What you will do
A - For each statement below, decide whether it agrees with the blog post below. Answer yes or no, and quote the deciding words from the post. (i) The writer made knitted gifts last Christmas. (ii) The writer usually finishes only two or three gifts a year. (iii) Morocco Mole's acid green scarf appears in the picture.
B - Reproduce the blog post below from "I am bringing" to "requires starting now.".

For some reason I have a fondness for Secret Squirrel.  Yesterday when I was looking for an image to gank I realized it was really Morocco Mole I loved.  It’s the color.  Seriously.  I also came across a site that has several pictures of Hanna Barbera toons taken from bubble bath boxes and I guess it is just that mid 60′s palette that swoons me.  Come to think of it the colors are mighty similar to the Classic Elite shades of the 90′s which were oft described as sophisticated.  The Indigo and Pansy Purple and oh yeah MM’s acid green scarf, not seen in this picture, as well as the mustard yellow and brick red…  very sophisticated all around.

I am bringing up Secret Squirrel because I have a new long range project.  This past Christmas I didn’t do any knitted gifts.  I was rather saddened by this.  I mean every year I give either my mom or my sister something knitted.  Okay The Flame too.  The kids occasionally.  Now I have a growing family to knit for.  There are my 3 daughters, my stepdaughter, my two nieces, my two sisters, my mother, and my sister in law just to name the females.  By Christmas next I will have the grand baby to knit for as well.  The men, via The Flame are trying to hone into the line up.  So I decided to get a leg up on the holiday knitting by starting now.  I mean we  have 12 people listed above to knit for should I find the time.  Usually I only manage two or three gifts a year so I am being ambitious.  Ambition requires planning and planning requires starting now.

Supplied data

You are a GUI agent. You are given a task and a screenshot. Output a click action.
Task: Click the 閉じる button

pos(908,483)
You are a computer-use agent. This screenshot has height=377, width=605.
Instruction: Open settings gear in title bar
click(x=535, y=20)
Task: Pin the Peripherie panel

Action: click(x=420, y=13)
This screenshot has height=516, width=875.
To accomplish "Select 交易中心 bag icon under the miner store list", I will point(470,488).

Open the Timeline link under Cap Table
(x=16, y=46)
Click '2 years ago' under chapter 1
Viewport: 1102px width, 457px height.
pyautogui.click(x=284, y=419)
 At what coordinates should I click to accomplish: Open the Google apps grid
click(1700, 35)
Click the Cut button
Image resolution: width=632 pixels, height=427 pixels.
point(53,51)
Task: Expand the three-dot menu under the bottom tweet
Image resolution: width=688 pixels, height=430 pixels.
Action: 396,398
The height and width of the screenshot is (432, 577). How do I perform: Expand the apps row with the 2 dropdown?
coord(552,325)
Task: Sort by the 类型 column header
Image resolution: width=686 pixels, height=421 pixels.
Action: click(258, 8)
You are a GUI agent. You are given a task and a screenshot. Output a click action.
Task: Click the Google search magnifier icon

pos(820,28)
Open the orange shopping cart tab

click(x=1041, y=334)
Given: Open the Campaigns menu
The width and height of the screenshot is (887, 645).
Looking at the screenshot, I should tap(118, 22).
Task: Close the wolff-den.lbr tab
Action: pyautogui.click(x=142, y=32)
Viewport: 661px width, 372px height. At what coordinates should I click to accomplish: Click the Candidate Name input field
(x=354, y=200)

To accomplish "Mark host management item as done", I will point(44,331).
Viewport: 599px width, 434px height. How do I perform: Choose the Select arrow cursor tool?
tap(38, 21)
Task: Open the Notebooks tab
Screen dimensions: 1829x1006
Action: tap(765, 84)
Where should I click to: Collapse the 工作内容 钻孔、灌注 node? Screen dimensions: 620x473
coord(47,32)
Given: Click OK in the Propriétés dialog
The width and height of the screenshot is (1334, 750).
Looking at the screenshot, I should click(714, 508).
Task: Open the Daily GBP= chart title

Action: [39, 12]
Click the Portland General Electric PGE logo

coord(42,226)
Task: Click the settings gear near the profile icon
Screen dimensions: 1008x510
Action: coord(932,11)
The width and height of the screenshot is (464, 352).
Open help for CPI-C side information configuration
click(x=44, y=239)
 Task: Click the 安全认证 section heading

Task-by-task solutions
A -
(i) No: "This past Christmas I didn’t do any knitted gifts."
(ii) Yes: "Usually I only manage two or three gifts a year"
(iii) No: "MM’s acid green scarf, not seen in this picture"

B -
I am bringing up Secret Squirrel because I have a new long range project.  This past Christmas I didn’t do any knitted gifts.  I was rather saddened by this.  I mean every year I give either my mom or my sister something knitted.  Okay The Flame too.  The kids occasionally.  Now I have a growing family to knit for.  There are my 3 daughters, my stepdaughter, my two nieces, my two sisters, my mother, and my sister in law just to name the females.  By Christmas next I will have the grand baby to knit for as well.  The men, via The Flame are trying to hone into the line up.  So I decided to get a leg up on the holiday knitting by starting now.  I mean we  have 12 people listed above to knit for should I find the time.  Usually I only manage two or three gifts a year so I am being ambitious.  Ambition requires planning and planning requires starting now.